In ogni caso per il governo Tsipras si avvicina il momento della verità quando dovrà pagare crediti in scadenza per 2,5 miliardi di euro all’Fmi tra maggio e giugno e le due rate di bond della Bce da 7,5 miliardi tra luglio e agosto.

La prima voragine nelle casse sono le pensioni che, secondo gli ultimi dati Ocse disponibili relativi al 2009, pesavano per il 13% del Pil, rispetto all’11,34% della Germania mentre la spesa sociale complessiva, sempre dati Ocse 2014, pesavano per il 24% del Pil rispetto al 22% della ricca Norvegia. Per i disoccupati, al 26,5% della popolazione, la Grecia versa in indennità appena l’1,1% del Pil, contro lo 0,8% dell’Italia. Un welfare molto sbilanciato sul fronte delle prestazioni previdenziali e poco su quelle assistenziali.

Ma il problema della previdenza greca è che per anni ci sono stati abusi di massa, complici medici spesso compiacenti, conti in rosso cronici e investimenti internazionali sballati dei fondi pensione delle casse di previdenza speciali.

Tutte operazioni spericolate che hanno pesato sulle casse pubbliche e fatto lievitare il debito statale che infatti è al 172,9% del Pil.

Poco è valsa l’opera di recupero, su pressione della troika, di 10 miliardi di dollari iniziata qualche anno fa dall’Istituto delle assicurazioni sociali (Ika), paragonabile alla nostra Inps, che gestisce le pensioni per oltre 5,5 milioni di persone.

I tre governi che si sono succeduti dal 2009, Papandreou, Papademos e Samaras, hanno stretto per ben tre volte la spesa previdenziale, aumentando l’età pensionabile e riducendone la generosità delle prestazioni, passando dal sistema contributivo a quello retributivo.
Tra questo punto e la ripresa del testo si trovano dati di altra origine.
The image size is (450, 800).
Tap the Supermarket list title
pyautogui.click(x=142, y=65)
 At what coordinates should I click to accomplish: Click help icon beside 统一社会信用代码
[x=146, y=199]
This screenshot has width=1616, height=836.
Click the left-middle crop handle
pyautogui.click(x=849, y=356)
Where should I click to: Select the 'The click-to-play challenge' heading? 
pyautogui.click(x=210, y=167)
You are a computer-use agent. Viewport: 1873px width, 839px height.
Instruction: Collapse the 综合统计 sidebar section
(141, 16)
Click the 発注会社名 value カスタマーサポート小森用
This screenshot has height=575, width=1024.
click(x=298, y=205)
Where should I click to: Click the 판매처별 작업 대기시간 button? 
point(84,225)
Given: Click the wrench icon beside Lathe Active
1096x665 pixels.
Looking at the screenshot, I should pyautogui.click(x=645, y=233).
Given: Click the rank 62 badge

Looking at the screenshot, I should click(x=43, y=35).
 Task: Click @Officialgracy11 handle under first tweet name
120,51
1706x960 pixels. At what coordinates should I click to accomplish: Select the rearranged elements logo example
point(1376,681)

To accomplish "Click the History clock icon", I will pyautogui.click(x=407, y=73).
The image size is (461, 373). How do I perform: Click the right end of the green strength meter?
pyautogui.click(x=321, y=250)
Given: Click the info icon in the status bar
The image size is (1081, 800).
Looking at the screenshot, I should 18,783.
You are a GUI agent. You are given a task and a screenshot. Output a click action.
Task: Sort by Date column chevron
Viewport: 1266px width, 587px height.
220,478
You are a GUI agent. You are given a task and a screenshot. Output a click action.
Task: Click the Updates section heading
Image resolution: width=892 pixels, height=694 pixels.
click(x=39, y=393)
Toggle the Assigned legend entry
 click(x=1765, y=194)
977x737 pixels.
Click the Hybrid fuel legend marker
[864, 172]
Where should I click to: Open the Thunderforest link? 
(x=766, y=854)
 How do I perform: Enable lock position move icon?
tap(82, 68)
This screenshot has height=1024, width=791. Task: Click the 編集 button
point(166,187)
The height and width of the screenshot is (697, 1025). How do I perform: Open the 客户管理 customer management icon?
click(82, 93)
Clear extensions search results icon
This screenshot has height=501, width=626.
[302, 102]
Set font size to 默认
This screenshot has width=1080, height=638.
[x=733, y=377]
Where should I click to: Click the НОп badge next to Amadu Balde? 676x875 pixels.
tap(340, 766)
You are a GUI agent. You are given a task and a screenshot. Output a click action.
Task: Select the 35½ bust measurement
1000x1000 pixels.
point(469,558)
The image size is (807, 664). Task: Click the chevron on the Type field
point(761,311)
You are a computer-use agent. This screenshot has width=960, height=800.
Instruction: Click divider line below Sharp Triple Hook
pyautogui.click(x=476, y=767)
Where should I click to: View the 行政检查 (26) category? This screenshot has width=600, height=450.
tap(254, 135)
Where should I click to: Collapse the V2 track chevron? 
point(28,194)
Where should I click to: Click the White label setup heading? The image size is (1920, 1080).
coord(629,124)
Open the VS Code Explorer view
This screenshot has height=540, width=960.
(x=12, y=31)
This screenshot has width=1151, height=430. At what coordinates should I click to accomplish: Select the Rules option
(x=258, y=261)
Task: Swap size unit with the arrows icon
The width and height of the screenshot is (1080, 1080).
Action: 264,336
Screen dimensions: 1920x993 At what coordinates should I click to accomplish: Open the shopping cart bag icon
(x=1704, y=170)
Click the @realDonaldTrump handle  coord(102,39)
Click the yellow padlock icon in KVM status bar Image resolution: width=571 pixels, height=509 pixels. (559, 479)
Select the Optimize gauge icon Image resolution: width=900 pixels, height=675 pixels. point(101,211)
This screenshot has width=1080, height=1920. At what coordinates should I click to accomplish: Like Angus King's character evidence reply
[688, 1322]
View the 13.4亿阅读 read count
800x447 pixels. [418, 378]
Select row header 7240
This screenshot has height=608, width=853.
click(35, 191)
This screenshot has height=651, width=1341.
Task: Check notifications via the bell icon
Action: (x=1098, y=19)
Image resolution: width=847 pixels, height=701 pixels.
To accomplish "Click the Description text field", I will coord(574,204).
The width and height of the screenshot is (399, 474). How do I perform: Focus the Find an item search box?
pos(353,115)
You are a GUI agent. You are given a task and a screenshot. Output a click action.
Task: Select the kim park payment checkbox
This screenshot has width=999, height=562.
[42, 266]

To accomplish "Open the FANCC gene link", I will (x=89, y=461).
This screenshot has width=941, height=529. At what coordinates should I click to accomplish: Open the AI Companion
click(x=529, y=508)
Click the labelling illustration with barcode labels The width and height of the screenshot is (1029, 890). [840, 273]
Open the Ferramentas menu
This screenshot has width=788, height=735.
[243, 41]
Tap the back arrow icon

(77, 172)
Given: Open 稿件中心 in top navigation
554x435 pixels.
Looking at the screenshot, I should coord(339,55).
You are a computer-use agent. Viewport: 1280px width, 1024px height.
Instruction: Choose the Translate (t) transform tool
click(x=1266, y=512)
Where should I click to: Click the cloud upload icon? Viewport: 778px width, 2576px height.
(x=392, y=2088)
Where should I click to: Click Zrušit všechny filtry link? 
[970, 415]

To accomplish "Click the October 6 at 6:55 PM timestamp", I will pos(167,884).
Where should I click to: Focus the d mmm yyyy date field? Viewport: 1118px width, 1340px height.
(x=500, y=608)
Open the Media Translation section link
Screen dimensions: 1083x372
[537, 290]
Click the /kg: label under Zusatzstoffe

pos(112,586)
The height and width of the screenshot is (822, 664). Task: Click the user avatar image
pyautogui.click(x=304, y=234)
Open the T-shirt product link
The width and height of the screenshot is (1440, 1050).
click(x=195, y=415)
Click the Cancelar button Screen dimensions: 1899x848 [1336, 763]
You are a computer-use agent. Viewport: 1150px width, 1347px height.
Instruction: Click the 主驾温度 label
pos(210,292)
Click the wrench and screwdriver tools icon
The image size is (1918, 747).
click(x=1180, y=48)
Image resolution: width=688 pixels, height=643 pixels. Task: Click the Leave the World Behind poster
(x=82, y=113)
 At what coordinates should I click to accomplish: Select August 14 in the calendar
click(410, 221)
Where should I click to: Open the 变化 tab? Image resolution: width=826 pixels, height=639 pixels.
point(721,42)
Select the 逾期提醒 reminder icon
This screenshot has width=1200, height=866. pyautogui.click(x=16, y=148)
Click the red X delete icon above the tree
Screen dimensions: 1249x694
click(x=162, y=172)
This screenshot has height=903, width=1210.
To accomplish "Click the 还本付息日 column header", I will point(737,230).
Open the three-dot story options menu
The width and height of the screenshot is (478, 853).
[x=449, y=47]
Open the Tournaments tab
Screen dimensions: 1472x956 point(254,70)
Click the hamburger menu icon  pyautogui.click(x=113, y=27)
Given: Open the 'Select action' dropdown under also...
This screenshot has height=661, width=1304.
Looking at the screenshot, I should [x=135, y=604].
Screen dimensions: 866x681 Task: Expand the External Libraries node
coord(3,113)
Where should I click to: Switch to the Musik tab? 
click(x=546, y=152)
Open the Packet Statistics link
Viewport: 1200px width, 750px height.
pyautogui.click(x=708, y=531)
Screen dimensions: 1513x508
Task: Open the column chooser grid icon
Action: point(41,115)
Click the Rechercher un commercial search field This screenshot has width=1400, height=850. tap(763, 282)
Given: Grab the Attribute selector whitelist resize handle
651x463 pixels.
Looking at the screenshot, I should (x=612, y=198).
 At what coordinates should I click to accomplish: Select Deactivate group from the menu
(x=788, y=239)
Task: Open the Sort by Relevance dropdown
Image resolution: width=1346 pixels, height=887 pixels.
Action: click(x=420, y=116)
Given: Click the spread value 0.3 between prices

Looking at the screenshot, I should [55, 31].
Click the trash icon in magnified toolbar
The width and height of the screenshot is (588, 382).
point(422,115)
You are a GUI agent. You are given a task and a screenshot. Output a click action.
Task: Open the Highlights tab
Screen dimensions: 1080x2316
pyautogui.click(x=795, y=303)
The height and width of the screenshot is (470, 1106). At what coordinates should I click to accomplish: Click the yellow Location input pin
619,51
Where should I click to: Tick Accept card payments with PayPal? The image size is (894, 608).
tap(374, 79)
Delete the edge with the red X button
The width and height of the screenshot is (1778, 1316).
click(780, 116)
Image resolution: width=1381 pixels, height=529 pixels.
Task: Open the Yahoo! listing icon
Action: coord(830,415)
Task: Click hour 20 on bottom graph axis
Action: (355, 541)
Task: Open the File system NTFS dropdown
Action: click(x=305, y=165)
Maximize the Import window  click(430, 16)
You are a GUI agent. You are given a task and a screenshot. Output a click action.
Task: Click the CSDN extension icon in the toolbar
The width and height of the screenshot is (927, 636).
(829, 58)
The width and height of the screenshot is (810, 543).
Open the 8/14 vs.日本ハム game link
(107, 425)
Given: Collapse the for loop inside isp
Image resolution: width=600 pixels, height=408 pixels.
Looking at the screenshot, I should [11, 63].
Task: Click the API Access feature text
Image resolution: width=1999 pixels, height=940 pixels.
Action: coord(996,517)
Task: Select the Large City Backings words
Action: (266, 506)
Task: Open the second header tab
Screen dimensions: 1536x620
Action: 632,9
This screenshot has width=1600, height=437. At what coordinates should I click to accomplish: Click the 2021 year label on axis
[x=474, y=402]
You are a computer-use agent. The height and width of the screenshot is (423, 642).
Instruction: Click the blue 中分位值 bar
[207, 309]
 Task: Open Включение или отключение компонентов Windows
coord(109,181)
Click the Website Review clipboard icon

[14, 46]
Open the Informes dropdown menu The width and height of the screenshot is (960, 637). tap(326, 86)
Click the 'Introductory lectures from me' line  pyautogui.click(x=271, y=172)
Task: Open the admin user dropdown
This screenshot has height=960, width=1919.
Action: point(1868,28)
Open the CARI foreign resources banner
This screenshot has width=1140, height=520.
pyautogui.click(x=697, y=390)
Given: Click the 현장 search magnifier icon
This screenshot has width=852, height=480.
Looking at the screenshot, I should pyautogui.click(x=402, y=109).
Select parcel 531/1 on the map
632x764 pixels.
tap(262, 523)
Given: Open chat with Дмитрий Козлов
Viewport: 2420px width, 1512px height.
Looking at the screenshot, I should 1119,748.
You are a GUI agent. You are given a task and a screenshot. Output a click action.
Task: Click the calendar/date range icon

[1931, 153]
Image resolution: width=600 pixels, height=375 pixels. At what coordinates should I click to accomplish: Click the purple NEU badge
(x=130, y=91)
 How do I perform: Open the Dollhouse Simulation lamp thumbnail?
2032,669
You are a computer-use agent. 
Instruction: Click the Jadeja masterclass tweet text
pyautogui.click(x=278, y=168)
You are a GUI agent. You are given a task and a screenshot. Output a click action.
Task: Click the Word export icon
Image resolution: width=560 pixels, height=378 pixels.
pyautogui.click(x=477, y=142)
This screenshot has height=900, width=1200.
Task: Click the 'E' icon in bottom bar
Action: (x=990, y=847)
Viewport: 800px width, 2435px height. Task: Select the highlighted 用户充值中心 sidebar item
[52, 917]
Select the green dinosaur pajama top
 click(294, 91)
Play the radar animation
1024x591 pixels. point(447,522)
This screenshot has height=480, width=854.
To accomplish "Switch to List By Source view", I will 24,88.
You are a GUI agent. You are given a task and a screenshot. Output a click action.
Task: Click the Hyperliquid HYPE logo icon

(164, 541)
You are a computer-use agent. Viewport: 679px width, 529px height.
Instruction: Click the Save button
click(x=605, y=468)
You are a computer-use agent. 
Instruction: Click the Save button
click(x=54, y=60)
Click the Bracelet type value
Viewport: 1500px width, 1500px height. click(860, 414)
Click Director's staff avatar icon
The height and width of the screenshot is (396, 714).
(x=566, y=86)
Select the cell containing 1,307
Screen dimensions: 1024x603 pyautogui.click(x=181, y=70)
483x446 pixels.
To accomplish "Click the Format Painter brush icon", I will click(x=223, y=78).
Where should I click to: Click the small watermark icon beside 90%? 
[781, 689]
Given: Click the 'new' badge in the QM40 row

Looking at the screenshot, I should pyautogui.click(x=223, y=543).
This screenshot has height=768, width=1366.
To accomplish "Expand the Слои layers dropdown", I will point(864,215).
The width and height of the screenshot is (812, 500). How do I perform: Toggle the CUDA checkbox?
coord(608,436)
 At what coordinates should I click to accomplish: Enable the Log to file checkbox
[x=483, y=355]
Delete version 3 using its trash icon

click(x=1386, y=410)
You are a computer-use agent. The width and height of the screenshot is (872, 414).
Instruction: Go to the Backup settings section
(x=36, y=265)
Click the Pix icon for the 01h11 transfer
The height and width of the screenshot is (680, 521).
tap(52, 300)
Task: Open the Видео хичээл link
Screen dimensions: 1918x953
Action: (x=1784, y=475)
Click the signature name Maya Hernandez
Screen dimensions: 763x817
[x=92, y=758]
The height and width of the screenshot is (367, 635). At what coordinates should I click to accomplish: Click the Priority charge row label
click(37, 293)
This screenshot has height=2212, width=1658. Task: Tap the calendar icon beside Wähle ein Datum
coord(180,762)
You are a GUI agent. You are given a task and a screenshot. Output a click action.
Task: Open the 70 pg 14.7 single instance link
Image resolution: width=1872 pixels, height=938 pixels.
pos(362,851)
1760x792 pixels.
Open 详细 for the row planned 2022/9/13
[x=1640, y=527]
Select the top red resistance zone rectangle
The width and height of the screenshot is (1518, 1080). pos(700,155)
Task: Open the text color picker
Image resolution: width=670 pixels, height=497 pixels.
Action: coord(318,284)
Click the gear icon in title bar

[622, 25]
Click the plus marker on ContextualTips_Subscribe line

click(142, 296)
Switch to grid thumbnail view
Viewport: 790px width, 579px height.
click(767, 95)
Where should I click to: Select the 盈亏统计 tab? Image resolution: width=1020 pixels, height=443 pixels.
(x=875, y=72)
Ma lo scorso agosto lo scontro tra l’ex premier conservatore, Antonis Samaras, e la troika si consumò proprio sul rifiuto dell’ex primo ministro di sforbiciare ancora una volta le numerose esenzioni che ancora esistono in materia previdenziale, distorsioni odiose in un momento in cui è stata abolita ad esempio la tredicesima mensilità per tutti i pensionati, anche quelli che incassano la “minima”.

Eppure Samaras si oppose alle richieste, conscio che sarebbe stato un errore che lo avrebbe perduto. Oggi, intanto, le pensioni elleniche raggiungono a stento il 50% dell’ultima retribuzione e sono calcolate sui contributi versati, un sistema che ha spinto molti dipedenti ad uscire dall’economia in nero.

Ma se le cose dovessero peggiorare cosa potrebbe fare il Governo Tsipras per affrontare la situazione di emergenza? L’esecutivo potrebbe emettere i cosiddetti Iou, letteralmente “I owe you” o “Io ti devo” per far fronte alle scadenze di cassa inderogabili come stipendi pubblici e pensioni, ed evitare le proteste di massa. Si tratta di forme di pagherò, cioè di promesse di pagamento fatte ai dipendenti statali e ai pensionati per una certa somma e entro una data prestabilita. Il dipendente o il pensionato che vuole incassare va in banca dove sconta la cambiale pagando una commissione se vuole incassarla prima della scadenza.

Questo escamotage consentirebbe di pagare sia i crediti internazionali in euro sonanti e stipendi e salari in Iou. Il problema è che se dovesse continuare la fuga di depositi dalle banche, a marzo giunti a 135 miliardi di euro rispetto ai 160 miliardi di dicembre, i “pagherò” si trasformerebbero nell’anticamera della dracma, cioè di una valuta parallela che perderebbe il 40% del suo valore rispetto all’euro.

Atene ha predisposto misure per accentrare la tesoreria rastrellando la liquidità dagli enti pubblici, enti statali, fondi pensione. Inoltre ha ritardato il pagamento dei fornitori. Ma resta il fatto che gli incassi fiscali sono diminuiti e il reddito delle famiglie è crollato dell’8,74% nel 2013 rispetto all’anno precedente, continuando una serie negativa iniziata nel 2009. Anche i risparmi delle famiglie sono crollati del 16% nel 2013 rispetto al 2012.